[Entries on finding words and elements]
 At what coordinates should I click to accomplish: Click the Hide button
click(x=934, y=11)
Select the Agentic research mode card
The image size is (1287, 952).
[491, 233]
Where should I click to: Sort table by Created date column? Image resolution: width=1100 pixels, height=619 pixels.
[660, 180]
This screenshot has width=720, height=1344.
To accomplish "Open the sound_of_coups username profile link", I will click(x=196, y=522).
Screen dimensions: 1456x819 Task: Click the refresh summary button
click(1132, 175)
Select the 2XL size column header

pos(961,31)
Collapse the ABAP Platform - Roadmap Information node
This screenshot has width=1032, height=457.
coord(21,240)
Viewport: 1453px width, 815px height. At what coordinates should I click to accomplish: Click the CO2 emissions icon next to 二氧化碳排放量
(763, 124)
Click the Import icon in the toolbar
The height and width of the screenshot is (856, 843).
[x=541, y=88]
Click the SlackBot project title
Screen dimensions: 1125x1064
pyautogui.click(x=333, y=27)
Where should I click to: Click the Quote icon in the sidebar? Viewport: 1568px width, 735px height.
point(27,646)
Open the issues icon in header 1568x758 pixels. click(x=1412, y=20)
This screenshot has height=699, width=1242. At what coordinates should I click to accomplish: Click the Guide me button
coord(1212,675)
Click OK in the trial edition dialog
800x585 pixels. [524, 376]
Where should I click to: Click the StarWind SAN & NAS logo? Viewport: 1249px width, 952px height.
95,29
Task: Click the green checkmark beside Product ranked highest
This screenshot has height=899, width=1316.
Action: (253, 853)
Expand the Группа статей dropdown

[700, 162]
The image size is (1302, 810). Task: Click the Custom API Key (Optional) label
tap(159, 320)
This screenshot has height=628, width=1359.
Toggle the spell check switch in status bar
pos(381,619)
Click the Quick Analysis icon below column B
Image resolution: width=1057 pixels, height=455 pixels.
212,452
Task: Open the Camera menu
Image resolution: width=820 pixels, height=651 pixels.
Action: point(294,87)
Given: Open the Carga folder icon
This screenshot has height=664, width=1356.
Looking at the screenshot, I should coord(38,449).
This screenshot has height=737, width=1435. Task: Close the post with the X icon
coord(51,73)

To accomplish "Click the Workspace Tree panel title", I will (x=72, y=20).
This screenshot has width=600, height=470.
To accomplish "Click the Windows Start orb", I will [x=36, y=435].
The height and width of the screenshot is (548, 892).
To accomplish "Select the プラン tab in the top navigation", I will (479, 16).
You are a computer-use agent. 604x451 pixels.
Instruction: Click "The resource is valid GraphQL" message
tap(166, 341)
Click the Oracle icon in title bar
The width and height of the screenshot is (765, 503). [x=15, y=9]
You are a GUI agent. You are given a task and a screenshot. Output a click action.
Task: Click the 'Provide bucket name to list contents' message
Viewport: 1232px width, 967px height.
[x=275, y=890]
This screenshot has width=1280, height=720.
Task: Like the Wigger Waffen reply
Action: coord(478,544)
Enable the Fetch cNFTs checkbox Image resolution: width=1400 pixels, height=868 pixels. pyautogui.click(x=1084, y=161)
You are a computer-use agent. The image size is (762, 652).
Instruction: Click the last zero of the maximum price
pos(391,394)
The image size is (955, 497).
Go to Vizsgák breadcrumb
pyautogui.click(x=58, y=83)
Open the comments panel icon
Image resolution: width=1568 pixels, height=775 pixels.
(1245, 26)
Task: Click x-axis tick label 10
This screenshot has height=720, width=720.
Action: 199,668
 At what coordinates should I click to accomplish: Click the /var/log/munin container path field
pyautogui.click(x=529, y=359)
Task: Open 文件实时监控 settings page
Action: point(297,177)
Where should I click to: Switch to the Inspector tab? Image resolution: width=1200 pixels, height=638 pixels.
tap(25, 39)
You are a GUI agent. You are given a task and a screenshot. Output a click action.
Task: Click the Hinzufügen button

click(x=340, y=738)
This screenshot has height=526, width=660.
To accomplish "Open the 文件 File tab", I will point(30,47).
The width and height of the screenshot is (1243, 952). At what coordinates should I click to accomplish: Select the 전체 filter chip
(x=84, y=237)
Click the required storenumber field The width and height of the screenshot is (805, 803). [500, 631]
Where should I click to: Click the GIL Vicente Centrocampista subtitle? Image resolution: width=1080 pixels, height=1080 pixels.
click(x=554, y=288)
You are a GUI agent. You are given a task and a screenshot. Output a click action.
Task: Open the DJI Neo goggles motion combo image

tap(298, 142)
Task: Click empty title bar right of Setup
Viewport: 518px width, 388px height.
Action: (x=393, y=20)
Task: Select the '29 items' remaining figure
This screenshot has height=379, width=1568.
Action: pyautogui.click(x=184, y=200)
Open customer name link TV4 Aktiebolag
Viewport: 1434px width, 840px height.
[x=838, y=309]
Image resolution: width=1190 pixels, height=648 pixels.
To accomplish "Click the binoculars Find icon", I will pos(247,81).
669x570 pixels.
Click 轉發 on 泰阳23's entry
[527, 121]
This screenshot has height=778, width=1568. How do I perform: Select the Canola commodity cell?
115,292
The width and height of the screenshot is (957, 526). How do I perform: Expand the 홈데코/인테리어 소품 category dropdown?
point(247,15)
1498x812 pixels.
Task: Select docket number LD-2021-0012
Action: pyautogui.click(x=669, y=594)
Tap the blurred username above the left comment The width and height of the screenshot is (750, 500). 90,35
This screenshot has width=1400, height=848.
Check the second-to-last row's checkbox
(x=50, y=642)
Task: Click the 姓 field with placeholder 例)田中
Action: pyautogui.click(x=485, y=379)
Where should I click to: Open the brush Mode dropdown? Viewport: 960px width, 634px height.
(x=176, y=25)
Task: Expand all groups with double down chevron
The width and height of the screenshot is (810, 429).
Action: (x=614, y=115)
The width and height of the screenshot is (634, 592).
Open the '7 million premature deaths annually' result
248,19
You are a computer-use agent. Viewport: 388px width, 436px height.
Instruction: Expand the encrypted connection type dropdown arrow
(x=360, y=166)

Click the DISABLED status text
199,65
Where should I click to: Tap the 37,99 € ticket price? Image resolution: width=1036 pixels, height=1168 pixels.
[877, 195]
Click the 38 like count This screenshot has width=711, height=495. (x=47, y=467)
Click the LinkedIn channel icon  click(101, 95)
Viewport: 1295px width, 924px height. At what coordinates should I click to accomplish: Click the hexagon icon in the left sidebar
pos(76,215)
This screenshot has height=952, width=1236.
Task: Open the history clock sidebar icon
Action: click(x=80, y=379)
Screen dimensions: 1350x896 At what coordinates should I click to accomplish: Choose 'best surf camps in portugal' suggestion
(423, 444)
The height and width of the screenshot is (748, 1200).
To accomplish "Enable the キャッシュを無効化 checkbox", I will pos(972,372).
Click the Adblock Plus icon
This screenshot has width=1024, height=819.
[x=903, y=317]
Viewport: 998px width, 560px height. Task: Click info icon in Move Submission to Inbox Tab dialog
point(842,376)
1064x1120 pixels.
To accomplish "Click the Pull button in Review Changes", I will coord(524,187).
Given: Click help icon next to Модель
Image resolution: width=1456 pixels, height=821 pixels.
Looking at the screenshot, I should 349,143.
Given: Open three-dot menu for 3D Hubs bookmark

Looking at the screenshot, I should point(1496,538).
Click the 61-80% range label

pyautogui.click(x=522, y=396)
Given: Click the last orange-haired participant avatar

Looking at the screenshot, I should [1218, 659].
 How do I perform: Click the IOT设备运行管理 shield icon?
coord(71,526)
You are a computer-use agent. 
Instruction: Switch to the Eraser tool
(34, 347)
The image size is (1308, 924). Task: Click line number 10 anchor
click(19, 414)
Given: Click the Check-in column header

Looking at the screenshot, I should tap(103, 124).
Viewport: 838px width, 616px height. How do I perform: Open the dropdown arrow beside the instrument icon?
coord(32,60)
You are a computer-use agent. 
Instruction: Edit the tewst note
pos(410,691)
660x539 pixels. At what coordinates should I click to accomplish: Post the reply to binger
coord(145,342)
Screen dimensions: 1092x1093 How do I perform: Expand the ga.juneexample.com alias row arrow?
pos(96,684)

* WHAT YOU SHOULD DO
Reproduce the records word for word, from their very first line down to and including the line that contains "will click(x=196, y=522).".

* TASK OUTPUT
 At what coordinates should I click to accomplish: Click the Hide button
click(x=934, y=11)
Select the Agentic research mode card
The image size is (1287, 952).
[491, 233]
Where should I click to: Sort table by Created date column? Image resolution: width=1100 pixels, height=619 pixels.
[660, 180]
This screenshot has width=720, height=1344.
To accomplish "Open the sound_of_coups username profile link", I will click(x=196, y=522).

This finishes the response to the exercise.